Lines in the listing that hold the string "chat" need to be tallied, and the total given alone.
***** SUPPLIED INFORMATION
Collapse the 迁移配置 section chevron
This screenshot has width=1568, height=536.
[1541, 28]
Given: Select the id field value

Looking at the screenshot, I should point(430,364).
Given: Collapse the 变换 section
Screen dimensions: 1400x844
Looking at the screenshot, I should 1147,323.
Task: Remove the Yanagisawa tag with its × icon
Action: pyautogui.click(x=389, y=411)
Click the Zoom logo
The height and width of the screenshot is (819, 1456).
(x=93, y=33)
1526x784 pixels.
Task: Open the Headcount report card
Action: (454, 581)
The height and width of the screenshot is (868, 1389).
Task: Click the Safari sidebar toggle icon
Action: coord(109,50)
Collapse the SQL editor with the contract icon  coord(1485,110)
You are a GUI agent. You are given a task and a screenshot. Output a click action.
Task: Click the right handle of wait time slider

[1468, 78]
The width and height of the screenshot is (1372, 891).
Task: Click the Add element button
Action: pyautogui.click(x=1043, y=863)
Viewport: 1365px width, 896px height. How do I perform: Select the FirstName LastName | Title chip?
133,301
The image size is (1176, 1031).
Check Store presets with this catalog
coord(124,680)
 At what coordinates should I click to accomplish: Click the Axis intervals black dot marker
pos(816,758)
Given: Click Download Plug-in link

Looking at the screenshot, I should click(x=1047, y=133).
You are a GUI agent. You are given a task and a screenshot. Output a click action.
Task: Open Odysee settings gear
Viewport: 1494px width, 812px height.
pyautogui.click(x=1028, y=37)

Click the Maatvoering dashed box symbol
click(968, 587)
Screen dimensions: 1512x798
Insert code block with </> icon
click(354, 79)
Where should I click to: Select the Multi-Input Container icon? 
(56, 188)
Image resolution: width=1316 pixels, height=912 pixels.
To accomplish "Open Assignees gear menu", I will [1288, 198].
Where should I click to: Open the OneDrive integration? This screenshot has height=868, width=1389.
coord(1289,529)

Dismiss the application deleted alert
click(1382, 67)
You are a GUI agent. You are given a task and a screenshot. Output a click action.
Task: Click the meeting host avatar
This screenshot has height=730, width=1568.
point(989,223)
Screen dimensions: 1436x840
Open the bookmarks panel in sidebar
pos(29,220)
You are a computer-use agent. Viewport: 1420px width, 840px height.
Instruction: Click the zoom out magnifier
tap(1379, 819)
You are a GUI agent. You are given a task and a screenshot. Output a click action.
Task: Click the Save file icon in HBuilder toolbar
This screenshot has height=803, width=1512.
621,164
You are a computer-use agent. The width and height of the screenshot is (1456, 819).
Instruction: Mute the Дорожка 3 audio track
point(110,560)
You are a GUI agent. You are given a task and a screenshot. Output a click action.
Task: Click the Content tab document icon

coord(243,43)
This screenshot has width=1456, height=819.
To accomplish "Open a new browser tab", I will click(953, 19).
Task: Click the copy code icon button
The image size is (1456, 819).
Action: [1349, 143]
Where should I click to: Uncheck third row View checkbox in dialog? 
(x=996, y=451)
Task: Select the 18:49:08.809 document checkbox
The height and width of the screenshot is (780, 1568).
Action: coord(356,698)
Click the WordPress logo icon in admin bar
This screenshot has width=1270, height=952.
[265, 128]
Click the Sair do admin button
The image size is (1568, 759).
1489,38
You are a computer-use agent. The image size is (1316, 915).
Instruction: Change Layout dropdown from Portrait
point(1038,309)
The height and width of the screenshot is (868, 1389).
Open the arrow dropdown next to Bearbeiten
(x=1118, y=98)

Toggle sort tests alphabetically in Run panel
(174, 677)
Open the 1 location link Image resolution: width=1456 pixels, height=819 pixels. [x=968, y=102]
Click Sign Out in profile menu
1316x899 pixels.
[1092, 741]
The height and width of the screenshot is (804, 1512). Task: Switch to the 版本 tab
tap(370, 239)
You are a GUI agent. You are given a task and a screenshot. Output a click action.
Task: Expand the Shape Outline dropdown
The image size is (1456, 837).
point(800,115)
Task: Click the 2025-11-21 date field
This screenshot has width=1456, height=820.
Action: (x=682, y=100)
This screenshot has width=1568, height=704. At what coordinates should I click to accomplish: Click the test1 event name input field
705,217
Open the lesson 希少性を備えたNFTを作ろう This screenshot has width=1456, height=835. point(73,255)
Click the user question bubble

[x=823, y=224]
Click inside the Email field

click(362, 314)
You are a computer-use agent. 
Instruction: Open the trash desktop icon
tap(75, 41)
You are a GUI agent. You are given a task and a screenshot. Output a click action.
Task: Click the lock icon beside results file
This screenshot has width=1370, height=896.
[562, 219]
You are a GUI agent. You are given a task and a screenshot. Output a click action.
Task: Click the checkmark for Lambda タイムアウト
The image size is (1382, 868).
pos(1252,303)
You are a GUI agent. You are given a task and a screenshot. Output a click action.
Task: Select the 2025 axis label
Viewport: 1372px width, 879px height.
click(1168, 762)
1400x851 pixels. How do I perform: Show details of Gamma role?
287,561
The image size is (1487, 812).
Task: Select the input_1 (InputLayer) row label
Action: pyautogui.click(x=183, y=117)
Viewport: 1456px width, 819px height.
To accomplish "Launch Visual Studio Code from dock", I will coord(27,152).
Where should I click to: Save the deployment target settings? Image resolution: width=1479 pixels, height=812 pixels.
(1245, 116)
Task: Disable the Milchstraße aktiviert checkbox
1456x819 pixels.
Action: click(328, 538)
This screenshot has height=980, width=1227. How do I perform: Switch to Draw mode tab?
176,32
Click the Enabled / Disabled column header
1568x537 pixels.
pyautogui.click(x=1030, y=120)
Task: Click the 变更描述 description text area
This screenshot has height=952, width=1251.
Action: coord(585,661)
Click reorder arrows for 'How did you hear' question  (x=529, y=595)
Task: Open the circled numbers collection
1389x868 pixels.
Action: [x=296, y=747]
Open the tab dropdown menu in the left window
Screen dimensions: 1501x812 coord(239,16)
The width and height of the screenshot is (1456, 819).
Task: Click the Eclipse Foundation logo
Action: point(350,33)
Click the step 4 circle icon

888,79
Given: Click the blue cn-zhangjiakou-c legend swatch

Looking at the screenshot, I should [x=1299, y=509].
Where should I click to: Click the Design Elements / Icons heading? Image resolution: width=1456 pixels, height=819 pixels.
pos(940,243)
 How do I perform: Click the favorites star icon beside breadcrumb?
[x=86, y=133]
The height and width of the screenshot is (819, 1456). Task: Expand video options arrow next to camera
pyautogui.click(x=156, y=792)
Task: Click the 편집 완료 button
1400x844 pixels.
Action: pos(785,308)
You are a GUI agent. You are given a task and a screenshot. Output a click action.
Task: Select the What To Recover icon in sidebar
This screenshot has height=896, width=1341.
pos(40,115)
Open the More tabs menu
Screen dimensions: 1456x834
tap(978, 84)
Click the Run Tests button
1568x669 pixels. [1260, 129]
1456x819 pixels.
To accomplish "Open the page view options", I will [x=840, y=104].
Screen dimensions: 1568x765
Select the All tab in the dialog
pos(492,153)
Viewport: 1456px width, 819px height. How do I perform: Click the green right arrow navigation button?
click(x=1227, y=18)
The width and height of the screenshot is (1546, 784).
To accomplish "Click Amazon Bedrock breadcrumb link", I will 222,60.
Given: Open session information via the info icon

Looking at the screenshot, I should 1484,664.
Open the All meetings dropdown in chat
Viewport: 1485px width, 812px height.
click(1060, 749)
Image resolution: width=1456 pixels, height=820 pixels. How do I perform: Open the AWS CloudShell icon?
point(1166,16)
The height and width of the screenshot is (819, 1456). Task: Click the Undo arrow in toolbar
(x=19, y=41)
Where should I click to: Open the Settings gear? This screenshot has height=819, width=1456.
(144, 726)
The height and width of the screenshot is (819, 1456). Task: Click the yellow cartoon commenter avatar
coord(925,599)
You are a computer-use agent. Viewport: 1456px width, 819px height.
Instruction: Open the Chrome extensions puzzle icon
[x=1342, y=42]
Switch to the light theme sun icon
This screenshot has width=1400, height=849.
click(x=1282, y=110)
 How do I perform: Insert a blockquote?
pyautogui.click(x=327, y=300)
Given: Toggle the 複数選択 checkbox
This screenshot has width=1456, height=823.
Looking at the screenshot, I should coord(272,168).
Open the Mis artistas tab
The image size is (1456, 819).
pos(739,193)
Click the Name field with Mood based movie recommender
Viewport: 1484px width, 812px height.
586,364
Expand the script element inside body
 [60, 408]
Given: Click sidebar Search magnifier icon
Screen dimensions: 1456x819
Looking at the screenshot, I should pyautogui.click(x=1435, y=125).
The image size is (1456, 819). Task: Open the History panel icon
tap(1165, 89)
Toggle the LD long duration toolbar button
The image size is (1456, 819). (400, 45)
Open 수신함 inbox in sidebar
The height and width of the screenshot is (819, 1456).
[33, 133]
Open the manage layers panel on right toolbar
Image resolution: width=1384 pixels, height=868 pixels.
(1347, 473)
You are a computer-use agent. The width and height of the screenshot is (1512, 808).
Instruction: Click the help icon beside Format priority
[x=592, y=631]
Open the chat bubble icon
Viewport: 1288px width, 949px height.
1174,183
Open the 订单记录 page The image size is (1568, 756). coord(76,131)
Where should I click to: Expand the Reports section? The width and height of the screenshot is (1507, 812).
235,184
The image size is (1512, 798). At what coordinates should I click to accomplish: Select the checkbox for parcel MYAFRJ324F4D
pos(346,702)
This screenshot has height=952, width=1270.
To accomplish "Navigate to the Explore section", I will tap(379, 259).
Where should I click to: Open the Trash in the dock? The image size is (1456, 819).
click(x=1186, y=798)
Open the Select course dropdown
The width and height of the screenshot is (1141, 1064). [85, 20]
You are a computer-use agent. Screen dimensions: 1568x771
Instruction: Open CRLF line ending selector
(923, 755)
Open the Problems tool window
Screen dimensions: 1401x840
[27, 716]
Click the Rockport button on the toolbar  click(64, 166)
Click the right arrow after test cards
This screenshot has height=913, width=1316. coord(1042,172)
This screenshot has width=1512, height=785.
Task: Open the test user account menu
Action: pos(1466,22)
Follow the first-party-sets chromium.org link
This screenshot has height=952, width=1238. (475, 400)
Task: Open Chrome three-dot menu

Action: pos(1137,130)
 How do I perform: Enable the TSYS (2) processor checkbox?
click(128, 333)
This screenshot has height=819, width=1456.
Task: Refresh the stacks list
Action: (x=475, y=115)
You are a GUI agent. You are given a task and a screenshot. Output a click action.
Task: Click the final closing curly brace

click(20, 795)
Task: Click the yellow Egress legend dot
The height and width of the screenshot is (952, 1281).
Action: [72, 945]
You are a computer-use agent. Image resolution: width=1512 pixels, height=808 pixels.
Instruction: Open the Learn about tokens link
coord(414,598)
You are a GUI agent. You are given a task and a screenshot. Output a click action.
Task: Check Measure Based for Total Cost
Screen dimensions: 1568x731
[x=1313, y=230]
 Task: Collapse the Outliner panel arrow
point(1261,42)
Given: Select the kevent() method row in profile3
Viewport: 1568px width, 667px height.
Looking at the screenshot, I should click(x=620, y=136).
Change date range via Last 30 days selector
**********
ANSWER FOR THIS EXERCISE: 2